After the Central African Republic (CAR) announced last month that it accepted bitcoin as legal tender and legalized the use of cryptocurrencies, the International Monetary Fund (IMF) said the move could cause financial instability in the country.
Previously, the organization has spoken out strongly against El Salvador’s adoption of bitcoin and President Nayib Buquele’s ambitious plan to issue bonds backed by bitcoins.
The IMF argues that the macroeconomic and legal uncertainties associated with bitcoin adoption are worrisome:
The adoption of bitcoin as legal tender in the CAR raises serious legal, transparency and economic policy concerns.
IMF staff are assisting regional and Central African authorities with the challenges posed by the new law.
As the first African country to recognize bitcoin as its currency, the CAR has faced a backlash from the international community and domestic opposition forces.
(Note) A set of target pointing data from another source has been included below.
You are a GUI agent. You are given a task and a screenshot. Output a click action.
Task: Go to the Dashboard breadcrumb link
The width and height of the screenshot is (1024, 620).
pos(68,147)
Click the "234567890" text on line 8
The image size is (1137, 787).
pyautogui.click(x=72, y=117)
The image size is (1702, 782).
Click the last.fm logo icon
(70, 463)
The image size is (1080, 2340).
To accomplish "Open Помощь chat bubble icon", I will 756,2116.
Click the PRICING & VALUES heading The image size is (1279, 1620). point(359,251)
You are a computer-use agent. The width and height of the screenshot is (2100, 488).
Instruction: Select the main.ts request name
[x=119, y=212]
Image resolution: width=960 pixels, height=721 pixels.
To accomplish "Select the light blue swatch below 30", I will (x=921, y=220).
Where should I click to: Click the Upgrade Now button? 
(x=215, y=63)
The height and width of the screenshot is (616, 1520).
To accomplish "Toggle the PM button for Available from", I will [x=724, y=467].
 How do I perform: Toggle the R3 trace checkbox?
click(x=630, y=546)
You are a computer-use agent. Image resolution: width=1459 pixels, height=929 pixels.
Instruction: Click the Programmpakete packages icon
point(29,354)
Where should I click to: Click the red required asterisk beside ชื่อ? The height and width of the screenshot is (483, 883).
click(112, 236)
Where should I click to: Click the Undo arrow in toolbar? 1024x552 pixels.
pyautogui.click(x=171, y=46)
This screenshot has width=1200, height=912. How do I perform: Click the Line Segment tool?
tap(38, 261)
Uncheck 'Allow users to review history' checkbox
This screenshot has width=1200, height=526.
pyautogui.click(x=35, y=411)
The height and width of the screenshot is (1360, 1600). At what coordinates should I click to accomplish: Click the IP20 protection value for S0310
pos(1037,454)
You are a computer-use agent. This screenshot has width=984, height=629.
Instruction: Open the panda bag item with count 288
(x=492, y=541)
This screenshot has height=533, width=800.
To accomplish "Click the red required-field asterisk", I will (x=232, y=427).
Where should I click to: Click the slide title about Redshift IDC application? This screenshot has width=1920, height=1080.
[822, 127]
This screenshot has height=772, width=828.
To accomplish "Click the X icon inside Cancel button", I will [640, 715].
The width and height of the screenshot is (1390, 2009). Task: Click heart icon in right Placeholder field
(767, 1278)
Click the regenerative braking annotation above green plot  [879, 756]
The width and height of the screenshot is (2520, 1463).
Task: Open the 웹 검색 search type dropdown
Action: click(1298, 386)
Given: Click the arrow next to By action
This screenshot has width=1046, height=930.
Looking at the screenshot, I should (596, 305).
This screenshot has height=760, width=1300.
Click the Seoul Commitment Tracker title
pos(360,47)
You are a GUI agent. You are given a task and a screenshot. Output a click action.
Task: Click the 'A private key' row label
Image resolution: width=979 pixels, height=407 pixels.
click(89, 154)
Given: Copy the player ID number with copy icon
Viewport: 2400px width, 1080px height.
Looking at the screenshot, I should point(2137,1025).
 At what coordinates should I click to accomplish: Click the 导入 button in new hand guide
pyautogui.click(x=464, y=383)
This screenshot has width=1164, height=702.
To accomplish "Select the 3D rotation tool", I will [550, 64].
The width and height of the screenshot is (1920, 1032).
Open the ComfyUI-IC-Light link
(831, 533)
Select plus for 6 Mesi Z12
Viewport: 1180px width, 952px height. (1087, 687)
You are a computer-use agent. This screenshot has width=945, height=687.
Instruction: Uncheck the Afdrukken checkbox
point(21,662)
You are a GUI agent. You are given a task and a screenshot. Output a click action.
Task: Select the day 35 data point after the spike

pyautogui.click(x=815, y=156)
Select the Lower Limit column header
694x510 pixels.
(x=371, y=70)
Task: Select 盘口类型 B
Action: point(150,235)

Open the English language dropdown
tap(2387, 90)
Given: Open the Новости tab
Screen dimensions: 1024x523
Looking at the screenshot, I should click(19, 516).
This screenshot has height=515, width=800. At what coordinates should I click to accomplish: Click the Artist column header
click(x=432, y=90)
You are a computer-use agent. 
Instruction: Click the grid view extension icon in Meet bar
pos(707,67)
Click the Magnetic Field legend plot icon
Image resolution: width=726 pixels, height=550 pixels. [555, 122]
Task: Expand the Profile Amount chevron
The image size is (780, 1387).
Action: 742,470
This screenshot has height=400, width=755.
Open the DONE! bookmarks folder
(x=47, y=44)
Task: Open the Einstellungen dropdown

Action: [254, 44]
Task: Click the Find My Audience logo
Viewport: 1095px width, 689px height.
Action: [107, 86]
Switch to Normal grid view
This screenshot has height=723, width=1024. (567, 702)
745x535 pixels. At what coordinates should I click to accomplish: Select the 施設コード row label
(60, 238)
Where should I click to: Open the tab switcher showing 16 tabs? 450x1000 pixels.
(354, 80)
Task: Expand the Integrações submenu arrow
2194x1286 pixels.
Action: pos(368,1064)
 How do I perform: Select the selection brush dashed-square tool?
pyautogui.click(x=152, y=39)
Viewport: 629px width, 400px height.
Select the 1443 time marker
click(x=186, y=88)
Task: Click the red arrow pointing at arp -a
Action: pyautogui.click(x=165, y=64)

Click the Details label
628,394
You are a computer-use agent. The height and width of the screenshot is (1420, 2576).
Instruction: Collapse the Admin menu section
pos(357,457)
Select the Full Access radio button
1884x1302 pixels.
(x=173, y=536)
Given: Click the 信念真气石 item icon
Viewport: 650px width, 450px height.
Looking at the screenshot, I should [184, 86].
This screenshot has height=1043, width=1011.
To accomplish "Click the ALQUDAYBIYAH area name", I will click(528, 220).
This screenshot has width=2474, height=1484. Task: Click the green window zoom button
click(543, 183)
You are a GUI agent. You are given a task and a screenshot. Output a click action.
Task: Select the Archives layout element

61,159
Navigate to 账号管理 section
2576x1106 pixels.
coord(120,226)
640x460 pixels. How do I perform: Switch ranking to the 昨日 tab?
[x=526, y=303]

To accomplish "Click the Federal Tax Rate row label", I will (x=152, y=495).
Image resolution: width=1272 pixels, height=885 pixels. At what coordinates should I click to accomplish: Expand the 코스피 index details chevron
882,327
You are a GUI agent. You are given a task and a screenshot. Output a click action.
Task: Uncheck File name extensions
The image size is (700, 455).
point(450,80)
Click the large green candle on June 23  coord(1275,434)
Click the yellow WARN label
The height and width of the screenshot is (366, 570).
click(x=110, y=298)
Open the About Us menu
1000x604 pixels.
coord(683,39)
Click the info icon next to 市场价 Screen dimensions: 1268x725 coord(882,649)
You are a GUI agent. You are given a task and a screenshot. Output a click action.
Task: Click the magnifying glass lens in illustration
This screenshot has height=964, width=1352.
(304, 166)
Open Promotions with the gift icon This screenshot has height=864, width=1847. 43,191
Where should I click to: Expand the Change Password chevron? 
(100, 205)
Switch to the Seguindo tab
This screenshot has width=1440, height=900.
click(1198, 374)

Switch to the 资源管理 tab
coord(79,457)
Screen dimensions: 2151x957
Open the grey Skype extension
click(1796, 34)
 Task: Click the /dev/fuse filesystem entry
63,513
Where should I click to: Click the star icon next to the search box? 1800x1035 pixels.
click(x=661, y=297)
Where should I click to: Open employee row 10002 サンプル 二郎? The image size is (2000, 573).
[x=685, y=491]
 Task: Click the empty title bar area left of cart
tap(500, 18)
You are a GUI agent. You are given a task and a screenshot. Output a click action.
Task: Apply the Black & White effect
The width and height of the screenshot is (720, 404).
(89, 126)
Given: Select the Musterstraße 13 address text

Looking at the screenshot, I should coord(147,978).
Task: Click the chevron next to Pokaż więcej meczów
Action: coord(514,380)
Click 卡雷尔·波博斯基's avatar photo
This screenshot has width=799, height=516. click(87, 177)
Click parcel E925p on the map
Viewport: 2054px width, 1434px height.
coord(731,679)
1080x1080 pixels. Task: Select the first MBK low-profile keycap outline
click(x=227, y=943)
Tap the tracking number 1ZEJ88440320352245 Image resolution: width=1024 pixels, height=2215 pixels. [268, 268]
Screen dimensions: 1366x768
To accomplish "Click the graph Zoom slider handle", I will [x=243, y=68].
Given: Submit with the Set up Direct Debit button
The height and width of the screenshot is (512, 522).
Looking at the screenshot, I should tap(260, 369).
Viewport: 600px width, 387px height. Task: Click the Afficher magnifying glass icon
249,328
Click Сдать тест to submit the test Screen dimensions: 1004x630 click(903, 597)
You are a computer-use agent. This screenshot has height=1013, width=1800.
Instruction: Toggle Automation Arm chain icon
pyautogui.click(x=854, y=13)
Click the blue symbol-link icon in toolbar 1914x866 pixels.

The government has been accused of passing such a law without consulting opposition parties and the regional central bank responsible for managing the currency used by the CAR and five other countries in the region.
The authorities, however, believe that the adoption of bitcoin as legal tender will contribute to the recovery and growth of the country’s economy after a decade of civil war.
Note that the CAR’s existing currency is not currently recognized by the IMF. This makes international trade with this country and a dozen other African countries extremely difficult and highly dependent on France. The United Nations considers the CAR one of the poorest countries in the world, where only 11 percent of the population has access to the Internet.